When Do You Start Paying Unsubsidized Loans Back?
Unsubsidized loans enter repayment six months after you leave school, but interest starts building long before that first bill arrives.
Unsubsidized loans enter repayment six months after you leave school, but interest starts building long before that first bill arrives.
Repayment on a Direct Unsubsidized Loan begins six months after you graduate, leave school, or drop below half-time enrollment. That six-month window — called the grace period — gives you time to find work and choose a repayment plan before your first bill arrives. Interest on unsubsidized loans, however, starts building from the day the money is disbursed, long before any payment is due.

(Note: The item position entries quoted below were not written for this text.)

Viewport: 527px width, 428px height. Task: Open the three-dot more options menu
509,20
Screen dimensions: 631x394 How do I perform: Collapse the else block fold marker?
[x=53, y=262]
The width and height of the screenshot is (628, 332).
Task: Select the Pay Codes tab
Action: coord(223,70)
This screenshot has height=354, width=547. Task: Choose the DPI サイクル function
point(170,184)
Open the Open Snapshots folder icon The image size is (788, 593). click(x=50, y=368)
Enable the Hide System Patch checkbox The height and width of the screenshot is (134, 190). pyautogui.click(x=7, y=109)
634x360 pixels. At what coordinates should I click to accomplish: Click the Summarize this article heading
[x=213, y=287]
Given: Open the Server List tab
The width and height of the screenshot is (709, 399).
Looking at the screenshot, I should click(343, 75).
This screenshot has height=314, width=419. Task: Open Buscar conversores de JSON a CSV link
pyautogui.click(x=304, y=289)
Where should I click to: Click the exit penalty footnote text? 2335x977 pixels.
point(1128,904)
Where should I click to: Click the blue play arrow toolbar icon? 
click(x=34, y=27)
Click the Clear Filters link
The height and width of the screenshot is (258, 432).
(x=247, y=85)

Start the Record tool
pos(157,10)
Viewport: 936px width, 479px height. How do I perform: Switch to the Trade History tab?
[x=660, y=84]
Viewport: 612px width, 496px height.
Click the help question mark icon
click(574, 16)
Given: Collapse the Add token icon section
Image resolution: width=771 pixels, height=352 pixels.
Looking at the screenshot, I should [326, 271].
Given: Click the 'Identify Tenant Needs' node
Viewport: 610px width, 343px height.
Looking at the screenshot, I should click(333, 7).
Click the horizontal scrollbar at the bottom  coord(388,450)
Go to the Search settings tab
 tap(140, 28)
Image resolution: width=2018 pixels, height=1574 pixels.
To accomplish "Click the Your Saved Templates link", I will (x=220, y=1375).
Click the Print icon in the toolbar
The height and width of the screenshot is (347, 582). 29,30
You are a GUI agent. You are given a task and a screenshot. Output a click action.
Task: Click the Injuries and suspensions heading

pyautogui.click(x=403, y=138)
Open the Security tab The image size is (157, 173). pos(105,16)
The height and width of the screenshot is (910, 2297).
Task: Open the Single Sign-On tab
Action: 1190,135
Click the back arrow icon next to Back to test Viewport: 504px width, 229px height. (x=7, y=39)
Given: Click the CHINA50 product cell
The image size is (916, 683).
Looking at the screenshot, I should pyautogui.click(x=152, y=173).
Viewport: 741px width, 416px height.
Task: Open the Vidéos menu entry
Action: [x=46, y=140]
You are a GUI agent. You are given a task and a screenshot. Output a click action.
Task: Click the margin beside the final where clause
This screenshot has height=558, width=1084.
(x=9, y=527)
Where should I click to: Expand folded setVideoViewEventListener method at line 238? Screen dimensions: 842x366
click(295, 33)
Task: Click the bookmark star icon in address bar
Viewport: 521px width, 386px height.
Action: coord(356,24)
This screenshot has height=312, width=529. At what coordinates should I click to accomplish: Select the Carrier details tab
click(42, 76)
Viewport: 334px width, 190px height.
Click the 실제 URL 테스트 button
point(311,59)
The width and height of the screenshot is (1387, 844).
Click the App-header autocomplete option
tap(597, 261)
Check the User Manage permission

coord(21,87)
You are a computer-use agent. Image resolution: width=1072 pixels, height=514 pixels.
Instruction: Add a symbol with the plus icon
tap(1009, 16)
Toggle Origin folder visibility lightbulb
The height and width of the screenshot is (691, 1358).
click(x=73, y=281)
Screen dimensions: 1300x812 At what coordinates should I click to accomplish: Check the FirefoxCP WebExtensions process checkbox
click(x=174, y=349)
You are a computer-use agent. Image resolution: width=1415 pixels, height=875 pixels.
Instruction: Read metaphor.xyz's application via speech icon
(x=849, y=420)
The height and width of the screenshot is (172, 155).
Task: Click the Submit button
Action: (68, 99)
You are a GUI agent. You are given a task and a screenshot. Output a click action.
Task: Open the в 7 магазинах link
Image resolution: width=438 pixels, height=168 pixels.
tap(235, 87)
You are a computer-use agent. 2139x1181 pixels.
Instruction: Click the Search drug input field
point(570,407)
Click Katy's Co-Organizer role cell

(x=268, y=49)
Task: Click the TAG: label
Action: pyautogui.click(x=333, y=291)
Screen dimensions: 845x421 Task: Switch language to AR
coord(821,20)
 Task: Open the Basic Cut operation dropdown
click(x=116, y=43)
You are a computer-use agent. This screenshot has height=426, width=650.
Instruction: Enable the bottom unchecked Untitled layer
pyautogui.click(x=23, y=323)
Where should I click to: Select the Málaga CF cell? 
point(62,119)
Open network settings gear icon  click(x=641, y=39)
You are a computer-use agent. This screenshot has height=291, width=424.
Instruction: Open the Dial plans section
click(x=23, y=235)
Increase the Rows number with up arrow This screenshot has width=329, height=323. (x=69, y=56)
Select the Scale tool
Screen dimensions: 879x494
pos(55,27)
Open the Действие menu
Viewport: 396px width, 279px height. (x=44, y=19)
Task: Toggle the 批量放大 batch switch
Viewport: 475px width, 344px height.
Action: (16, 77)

Three events start the countdown toward repayment: graduating from your program, withdrawing from school, or dropping below half-time enrollment while still enrolled. For most undergraduate programs, half-time means at least six credit hours per semester, though individual schools can set a higher threshold for certain programs. Your school’s registrar reports enrollment changes to the federal student loan system, and that report signals your loan servicer that you’re no longer enrolled at least half-time.
Before you graduate or leave, your school is required to provide exit counseling — an online session that walks you through your total loan balance, estimated monthly payments under different repayment plans, and your rights and responsibilities as a borrower. You can complete exit counseling at studentaid.gov, and your school will not release your diploma or final transcripts until it’s done. Treat it as a practical planning tool rather than a formality, because the repayment options it presents are easier to evaluate before bills start arriving.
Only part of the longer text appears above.